Pensiamo a Brenton Tarrant, l’attentatore di Christchurch, in Nuova Zelanda, che assaltò due moschee uccidendo quasi 50 persone. Tarrant aveva pubblicato su 8chan un manifesto di 74 pagine in cui spiegava le sue ragioni, sui caricatori del fucile che ha utilizzato c’era scritto il nome di Luca Traini, l’attentatore di macerata, una figura di cui difficilmente avrebbe avuto conoscenza senza 4chan. La diretta video dell’attentato compiuto da Tarrant è studiata nei minimi dettagli proprio con l’obiettivo di diventare virale, ce ne accorgiamo dalla musica che ascolta durante la guida in auto, ripresa da alcuni contenuti YouTube di vari streamer, ma anche dalla scelta della diretta in prima persona, per cui guardando quel video sembra di essere in un videogioco. Complessivamente lo scopo di questo tipo di comunicazione è quello di creare una narrazione precisa e imitabile, dando una giustificazione ideologica a questi atti e idolatrando via via i “martiri” della causa.
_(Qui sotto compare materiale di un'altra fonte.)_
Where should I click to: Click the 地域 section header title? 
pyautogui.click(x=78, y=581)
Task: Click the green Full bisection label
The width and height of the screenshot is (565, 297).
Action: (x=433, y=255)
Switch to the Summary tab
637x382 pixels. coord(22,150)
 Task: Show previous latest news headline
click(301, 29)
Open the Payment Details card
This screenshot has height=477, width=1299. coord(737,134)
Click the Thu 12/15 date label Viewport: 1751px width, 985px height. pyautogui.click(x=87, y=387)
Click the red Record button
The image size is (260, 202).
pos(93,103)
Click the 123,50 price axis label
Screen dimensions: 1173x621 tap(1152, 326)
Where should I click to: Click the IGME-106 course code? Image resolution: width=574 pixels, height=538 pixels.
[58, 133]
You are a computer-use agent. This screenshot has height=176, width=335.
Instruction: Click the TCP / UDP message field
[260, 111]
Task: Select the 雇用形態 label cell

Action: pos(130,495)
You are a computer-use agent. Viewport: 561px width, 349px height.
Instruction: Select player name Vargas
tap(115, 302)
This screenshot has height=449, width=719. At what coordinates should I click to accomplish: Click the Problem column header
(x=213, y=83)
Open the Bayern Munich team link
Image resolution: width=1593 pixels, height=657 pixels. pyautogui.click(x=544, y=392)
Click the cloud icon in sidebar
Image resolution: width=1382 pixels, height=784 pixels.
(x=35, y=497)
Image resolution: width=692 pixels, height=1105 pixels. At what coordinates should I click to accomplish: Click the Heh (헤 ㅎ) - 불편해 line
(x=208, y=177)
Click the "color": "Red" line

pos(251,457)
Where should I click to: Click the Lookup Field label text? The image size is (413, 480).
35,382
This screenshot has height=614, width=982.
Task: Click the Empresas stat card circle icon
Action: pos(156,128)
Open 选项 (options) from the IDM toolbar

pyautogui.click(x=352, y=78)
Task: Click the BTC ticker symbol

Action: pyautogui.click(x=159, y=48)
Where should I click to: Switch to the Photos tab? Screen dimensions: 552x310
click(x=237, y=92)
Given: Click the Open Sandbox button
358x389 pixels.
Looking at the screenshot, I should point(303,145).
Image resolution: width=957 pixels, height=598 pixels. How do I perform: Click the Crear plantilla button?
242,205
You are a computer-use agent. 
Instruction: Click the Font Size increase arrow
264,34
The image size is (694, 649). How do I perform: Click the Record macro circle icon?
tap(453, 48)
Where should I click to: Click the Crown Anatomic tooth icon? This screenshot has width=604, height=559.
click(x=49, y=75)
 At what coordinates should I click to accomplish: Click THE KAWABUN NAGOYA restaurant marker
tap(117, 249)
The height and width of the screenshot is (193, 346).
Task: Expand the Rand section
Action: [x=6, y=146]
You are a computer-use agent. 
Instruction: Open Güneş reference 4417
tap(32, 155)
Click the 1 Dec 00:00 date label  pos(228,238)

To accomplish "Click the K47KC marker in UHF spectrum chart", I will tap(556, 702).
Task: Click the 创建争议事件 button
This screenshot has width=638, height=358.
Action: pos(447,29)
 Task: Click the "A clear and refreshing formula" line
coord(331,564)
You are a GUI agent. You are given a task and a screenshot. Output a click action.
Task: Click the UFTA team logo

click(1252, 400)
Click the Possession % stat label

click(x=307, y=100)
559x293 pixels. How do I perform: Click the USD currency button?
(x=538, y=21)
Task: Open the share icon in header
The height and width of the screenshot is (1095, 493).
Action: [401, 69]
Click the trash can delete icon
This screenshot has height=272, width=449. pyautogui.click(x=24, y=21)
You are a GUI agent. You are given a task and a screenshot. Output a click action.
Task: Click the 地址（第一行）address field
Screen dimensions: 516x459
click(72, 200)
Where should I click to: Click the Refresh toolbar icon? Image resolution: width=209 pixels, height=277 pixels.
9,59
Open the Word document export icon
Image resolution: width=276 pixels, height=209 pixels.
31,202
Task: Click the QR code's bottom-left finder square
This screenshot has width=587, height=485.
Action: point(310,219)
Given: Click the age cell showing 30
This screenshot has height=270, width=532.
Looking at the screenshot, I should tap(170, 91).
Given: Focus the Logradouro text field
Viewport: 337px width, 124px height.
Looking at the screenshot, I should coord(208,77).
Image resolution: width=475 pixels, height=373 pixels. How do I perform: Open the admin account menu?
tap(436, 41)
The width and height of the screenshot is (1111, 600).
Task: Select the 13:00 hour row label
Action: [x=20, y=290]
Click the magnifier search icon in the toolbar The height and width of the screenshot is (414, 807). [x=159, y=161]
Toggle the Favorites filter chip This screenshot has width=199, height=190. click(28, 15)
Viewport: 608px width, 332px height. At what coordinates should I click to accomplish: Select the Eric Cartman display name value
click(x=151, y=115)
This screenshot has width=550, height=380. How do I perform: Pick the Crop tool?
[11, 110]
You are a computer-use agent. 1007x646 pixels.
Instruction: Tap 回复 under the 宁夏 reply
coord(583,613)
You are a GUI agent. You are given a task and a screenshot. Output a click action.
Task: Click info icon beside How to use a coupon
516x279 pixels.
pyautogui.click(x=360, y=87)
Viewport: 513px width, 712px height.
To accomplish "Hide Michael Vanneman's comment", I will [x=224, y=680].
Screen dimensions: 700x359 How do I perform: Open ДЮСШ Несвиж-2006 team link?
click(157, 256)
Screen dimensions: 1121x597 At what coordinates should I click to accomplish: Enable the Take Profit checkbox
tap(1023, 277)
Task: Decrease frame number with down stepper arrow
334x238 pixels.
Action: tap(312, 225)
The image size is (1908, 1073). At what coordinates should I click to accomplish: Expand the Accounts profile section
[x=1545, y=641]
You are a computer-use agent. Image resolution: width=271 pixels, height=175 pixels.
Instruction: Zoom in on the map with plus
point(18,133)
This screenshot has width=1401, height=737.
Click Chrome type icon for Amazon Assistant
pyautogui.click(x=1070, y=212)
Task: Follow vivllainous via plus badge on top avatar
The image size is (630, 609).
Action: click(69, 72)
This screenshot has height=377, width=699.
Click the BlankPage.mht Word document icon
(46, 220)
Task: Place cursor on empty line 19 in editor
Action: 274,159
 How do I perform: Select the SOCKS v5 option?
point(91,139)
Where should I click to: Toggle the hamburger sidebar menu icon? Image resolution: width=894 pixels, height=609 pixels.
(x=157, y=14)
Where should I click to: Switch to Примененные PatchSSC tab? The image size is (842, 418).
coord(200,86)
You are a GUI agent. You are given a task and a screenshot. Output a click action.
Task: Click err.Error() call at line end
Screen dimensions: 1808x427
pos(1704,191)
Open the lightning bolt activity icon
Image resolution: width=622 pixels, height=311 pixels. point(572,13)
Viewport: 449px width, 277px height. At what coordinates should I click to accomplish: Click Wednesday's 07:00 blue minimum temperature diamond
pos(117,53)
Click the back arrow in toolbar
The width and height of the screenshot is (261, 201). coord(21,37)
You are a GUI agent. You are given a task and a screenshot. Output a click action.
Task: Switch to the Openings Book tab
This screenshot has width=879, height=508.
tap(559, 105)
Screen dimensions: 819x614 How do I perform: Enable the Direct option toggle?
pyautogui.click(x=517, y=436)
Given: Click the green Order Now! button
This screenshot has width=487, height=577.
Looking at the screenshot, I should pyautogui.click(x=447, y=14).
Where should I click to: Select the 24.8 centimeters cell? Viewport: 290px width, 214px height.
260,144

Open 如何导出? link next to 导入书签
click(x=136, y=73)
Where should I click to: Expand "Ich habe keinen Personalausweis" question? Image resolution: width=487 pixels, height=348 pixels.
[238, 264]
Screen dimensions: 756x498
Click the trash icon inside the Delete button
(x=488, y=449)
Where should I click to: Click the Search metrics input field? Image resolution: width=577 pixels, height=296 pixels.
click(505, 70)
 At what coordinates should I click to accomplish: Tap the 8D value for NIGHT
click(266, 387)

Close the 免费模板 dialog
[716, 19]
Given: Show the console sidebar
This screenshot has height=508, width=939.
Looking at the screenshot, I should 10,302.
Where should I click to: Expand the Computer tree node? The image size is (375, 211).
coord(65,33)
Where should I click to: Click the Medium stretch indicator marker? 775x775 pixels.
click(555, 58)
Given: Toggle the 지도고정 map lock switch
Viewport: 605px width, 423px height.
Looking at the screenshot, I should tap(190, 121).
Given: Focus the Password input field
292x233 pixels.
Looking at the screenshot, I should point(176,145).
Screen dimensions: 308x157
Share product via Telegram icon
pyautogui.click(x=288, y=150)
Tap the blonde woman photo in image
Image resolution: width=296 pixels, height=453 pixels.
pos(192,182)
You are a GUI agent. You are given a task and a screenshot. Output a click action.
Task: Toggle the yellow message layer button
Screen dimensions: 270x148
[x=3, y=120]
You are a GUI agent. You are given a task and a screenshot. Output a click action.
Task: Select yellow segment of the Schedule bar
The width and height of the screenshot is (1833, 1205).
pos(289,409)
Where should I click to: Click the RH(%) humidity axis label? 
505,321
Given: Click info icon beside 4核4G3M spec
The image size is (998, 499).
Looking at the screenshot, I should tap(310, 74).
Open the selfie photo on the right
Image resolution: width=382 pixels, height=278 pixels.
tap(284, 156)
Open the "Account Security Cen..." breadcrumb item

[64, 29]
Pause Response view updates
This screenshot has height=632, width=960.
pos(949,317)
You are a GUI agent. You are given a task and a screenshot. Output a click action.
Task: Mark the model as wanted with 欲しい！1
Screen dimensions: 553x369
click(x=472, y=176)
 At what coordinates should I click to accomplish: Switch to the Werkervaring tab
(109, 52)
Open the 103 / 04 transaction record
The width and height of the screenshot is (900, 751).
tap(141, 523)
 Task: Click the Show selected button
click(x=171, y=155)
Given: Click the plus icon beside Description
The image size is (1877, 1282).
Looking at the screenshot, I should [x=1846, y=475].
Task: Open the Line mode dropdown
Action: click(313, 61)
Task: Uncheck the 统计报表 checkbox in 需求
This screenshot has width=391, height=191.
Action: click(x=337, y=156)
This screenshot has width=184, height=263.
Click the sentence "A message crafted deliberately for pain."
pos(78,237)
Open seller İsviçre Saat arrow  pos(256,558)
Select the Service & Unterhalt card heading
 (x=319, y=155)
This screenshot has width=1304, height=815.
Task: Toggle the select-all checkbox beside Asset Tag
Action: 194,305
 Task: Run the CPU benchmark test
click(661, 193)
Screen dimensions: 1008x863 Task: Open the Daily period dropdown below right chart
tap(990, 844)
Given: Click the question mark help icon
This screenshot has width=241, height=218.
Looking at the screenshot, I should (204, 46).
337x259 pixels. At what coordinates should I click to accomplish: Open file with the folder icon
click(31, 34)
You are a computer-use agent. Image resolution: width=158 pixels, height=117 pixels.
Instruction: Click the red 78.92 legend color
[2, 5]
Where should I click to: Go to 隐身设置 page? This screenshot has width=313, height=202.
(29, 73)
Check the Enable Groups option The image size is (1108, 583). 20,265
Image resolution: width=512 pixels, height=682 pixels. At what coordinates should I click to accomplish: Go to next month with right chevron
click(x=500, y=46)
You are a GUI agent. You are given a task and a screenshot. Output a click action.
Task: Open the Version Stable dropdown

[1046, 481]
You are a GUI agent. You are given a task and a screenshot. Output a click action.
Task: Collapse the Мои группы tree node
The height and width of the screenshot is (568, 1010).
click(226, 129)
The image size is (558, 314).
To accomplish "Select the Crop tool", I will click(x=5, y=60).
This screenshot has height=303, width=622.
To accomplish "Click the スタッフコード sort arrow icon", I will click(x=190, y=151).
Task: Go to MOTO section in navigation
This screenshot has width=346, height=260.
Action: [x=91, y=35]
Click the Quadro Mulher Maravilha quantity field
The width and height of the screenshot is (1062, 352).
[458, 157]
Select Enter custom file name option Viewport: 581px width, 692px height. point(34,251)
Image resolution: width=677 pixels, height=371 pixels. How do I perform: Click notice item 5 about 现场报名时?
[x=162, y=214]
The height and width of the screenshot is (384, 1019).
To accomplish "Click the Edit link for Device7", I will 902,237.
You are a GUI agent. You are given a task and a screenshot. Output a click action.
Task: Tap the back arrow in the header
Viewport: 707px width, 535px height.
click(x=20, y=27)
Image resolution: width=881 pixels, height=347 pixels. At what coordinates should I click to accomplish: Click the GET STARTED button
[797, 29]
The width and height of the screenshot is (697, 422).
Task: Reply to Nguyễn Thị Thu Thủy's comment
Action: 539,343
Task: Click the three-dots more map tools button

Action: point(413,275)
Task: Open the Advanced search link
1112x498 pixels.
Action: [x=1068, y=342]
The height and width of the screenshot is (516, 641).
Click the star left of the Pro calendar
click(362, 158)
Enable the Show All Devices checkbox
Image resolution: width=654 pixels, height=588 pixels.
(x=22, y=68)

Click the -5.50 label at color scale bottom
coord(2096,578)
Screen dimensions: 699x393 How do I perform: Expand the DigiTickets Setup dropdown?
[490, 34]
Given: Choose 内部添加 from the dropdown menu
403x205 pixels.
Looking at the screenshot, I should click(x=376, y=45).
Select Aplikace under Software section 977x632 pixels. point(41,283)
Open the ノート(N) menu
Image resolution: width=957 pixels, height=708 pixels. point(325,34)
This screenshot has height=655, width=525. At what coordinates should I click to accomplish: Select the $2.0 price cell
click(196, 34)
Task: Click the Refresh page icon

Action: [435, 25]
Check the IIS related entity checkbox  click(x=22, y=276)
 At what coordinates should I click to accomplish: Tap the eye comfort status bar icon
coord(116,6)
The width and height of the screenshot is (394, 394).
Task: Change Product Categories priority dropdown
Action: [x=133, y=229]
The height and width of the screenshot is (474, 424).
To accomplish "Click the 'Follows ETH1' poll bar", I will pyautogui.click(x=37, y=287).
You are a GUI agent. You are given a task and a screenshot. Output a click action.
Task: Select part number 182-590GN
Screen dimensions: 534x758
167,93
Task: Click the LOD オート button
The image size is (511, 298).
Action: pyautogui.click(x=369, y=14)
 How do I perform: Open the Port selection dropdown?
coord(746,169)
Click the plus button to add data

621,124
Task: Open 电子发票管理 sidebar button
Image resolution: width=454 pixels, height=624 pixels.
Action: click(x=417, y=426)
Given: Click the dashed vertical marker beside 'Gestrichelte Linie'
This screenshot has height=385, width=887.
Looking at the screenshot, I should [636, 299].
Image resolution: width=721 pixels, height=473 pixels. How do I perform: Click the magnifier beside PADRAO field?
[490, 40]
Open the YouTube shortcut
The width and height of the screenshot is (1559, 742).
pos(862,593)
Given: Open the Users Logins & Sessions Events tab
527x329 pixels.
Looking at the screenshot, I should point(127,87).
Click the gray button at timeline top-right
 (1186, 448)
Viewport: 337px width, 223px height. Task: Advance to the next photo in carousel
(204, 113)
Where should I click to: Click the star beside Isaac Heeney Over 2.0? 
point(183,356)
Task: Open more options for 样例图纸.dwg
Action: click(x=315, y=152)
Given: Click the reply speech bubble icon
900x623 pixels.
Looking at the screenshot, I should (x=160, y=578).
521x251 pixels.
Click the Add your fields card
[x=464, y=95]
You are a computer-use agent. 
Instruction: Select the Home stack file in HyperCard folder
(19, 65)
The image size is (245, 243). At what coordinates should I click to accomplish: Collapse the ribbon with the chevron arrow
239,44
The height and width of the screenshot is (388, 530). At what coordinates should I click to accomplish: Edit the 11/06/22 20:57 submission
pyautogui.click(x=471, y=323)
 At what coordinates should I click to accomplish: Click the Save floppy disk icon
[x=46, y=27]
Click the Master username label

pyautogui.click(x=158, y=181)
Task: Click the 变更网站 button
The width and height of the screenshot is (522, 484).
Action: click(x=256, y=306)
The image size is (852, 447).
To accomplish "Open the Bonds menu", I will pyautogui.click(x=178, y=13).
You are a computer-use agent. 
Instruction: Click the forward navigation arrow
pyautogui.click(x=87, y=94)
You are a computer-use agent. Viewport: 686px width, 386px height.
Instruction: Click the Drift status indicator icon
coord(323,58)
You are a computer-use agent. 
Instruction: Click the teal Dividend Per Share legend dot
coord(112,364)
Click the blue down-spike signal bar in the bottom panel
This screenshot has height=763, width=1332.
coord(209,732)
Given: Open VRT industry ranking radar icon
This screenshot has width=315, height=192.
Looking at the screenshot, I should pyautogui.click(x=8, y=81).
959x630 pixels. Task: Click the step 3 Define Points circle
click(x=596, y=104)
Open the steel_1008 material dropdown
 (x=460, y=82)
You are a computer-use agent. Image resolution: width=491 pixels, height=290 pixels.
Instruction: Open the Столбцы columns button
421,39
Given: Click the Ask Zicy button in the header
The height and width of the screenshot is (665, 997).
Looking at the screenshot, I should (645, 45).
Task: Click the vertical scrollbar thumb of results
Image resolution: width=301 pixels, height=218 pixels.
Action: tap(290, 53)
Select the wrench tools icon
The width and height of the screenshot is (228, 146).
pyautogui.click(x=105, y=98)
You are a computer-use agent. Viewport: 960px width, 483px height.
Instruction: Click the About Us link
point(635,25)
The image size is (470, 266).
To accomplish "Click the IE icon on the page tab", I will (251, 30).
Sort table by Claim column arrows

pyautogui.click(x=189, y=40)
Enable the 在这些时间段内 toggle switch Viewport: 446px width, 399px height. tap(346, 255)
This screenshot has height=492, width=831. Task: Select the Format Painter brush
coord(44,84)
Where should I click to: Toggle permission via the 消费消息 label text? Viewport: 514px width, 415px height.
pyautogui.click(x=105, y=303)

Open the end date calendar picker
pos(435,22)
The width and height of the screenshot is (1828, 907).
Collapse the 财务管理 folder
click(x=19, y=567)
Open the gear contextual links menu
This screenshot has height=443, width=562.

A questo si aggiunge il fatto che le due formazioni si rafforzano a vicenda: da un lato gli estremisti di destra si scagliano contro gli “invasori della comunità musulmana”, dall’altro per gli estremisti di matrice islamica gli estremisti di destra rappresentano tutto l’Occidente. A ogni episodio di violenza, le due narrazioni si autoalimentano, basta vedere quelle che sono le reazioni in seguito a episodi di attacchi terroristici anche in Europa, che scatenano subito messaggi di odio verso la comunità musulmana con cui si invocano pene severe, controlli più rigidi e espulsioni di massa delle comunità migranti. Viceversa nel caso dell’attentato di Tarrant, per esempio, questo scatenò migliaia di reazioni da parte dello stato Islamico e di Al-Qa’ida, che invocavano violente ritorsioni. Questi meccanismi sono chiaramente amplificati dai social media e hanno come effetto quello di aumentare il numero di individui radicalizzati, alimentando il processo di “othering”. Quest’ultimo è un meccanismo in base al quale alcuni individui, o gruppi, sono definiti come non conformi con le norme sociali di riferimento, in pratica si tratta dello scontro “noi/loro”, quello che in italiano definiremmo un processo di alterizzazione.

Il contesto attuale. In un contesto di crisi politica, sociale ed economica, come quello in cui troviamo, che è stato aggravato dalla Pandemia da Covid-19, il tessuto sociale è sempre più fragile. Negli ultimi anni abbiamo assistito all’ascesa di esponenti politici di estrema destra che hanno fatto dell’estremismo violento un concetto mainstream, alimentando i processi di radicalizzazione fin qui descritti. Più questi processi di polarizzazione si amplificano, più sono capaci di produrre fratture irreversibili nel tessuto sociale. Credo fermamente che continuare a relegare questo tipo di fenomeni ed episodi, alla sola risposta poliziesca, giudiziaria e repressiva, sia una strada inutile, se non controproducente, sarebbe invece necessario un intervento diverso, in particolare politico, culturale e sociale.